+++ Extracted material

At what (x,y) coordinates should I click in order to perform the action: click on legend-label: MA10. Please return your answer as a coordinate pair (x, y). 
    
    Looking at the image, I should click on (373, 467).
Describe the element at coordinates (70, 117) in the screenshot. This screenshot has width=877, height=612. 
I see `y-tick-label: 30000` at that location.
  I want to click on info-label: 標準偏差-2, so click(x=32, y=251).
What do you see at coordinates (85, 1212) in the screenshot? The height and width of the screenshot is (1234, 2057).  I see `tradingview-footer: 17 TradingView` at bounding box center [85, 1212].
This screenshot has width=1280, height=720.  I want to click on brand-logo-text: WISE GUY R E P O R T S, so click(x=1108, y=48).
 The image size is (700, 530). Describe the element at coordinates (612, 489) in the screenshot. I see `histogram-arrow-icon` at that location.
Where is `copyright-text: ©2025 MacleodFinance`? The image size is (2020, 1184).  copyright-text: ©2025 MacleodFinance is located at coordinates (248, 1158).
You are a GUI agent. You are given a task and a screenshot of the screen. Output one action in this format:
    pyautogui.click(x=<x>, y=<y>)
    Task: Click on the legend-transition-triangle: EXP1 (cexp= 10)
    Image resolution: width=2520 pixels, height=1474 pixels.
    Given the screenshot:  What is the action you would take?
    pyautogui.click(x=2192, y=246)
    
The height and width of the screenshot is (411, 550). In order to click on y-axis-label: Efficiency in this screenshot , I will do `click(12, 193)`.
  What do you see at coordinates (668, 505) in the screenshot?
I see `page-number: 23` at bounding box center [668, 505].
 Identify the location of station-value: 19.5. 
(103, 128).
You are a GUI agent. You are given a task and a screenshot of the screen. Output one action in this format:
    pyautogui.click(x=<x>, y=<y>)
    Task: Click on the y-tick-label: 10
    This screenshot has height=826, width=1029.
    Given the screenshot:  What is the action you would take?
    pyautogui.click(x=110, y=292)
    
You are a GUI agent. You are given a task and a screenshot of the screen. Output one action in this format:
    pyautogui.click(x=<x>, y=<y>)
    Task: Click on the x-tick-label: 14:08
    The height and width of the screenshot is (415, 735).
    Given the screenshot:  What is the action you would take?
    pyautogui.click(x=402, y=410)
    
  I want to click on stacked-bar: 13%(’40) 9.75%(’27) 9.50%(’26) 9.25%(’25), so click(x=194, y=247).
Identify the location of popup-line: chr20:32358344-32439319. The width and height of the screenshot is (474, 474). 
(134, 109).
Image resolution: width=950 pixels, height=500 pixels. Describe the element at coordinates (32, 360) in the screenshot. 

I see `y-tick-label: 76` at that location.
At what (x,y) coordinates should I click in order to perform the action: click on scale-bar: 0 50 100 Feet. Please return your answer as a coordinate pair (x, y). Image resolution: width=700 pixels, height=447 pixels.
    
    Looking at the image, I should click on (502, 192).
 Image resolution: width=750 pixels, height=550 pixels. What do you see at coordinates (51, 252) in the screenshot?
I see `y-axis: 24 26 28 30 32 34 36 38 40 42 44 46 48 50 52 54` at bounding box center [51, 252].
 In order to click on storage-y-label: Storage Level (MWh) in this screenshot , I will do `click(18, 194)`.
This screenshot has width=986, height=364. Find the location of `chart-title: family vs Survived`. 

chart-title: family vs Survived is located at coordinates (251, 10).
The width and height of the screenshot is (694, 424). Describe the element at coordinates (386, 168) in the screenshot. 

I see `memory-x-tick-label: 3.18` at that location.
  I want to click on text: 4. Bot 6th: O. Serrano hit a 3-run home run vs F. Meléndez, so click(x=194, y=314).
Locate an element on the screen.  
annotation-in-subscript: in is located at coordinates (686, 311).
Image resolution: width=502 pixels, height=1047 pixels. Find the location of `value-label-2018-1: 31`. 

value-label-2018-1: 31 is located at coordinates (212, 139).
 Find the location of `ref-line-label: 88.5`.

++++++

### Work item:
Rename "GUI agent" to "interface agent" throughout the records above, keeping every other part of them the same.

### Response box:
At what (x,y) coordinates should I click in order to perform the action: click on legend-label: MA10. Please return your answer as a coordinate pair (x, y). 
    
    Looking at the image, I should click on (373, 467).
Describe the element at coordinates (70, 117) in the screenshot. This screenshot has width=877, height=612. 
I see `y-tick-label: 30000` at that location.
  I want to click on info-label: 標準偏差-2, so click(x=32, y=251).
What do you see at coordinates (85, 1212) in the screenshot? The height and width of the screenshot is (1234, 2057).  I see `tradingview-footer: 17 TradingView` at bounding box center [85, 1212].
This screenshot has width=1280, height=720.  I want to click on brand-logo-text: WISE GUY R E P O R T S, so click(x=1108, y=48).
 The image size is (700, 530). Describe the element at coordinates (612, 489) in the screenshot. I see `histogram-arrow-icon` at that location.
Where is `copyright-text: ©2025 MacleodFinance`? The image size is (2020, 1184).  copyright-text: ©2025 MacleodFinance is located at coordinates (248, 1158).
You are a interface agent. You are given a task and a screenshot of the screen. Output one action in this format:
    pyautogui.click(x=<x>, y=<y>)
    Task: Click on the legend-transition-triangle: EXP1 (cexp= 10)
    Image resolution: width=2520 pixels, height=1474 pixels.
    Given the screenshot:  What is the action you would take?
    pyautogui.click(x=2192, y=246)
    
The height and width of the screenshot is (411, 550). In order to click on y-axis-label: Efficiency in this screenshot , I will do `click(12, 193)`.
  What do you see at coordinates (668, 505) in the screenshot?
I see `page-number: 23` at bounding box center [668, 505].
 Identify the location of station-value: 19.5. 
(103, 128).
You are a interface agent. You are given a task and a screenshot of the screen. Output one action in this format:
    pyautogui.click(x=<x>, y=<y>)
    Task: Click on the y-tick-label: 10
    This screenshot has height=826, width=1029.
    Given the screenshot:  What is the action you would take?
    pyautogui.click(x=110, y=292)
    
You are a interface agent. You are given a task and a screenshot of the screen. Output one action in this format:
    pyautogui.click(x=<x>, y=<y>)
    Task: Click on the x-tick-label: 14:08
    The height and width of the screenshot is (415, 735).
    Given the screenshot:  What is the action you would take?
    pyautogui.click(x=402, y=410)
    
  I want to click on stacked-bar: 13%(’40) 9.75%(’27) 9.50%(’26) 9.25%(’25), so click(x=194, y=247).
Identify the location of popup-line: chr20:32358344-32439319. The width and height of the screenshot is (474, 474). 
(134, 109).
Image resolution: width=950 pixels, height=500 pixels. Describe the element at coordinates (32, 360) in the screenshot. 

I see `y-tick-label: 76` at that location.
At what (x,y) coordinates should I click in order to perform the action: click on scale-bar: 0 50 100 Feet. Please return your answer as a coordinate pair (x, y). Image resolution: width=700 pixels, height=447 pixels.
    
    Looking at the image, I should click on (502, 192).
 Image resolution: width=750 pixels, height=550 pixels. What do you see at coordinates (51, 252) in the screenshot?
I see `y-axis: 24 26 28 30 32 34 36 38 40 42 44 46 48 50 52 54` at bounding box center [51, 252].
 In order to click on storage-y-label: Storage Level (MWh) in this screenshot , I will do `click(18, 194)`.
This screenshot has width=986, height=364. Find the location of `chart-title: family vs Survived`. 

chart-title: family vs Survived is located at coordinates (251, 10).
The width and height of the screenshot is (694, 424). Describe the element at coordinates (386, 168) in the screenshot. 

I see `memory-x-tick-label: 3.18` at that location.
  I want to click on text: 4. Bot 6th: O. Serrano hit a 3-run home run vs F. Meléndez, so click(x=194, y=314).
Locate an element on the screen.  
annotation-in-subscript: in is located at coordinates (686, 311).
Image resolution: width=502 pixels, height=1047 pixels. Find the location of `value-label-2018-1: 31`. 

value-label-2018-1: 31 is located at coordinates (212, 139).
 Find the location of `ref-line-label: 88.5`.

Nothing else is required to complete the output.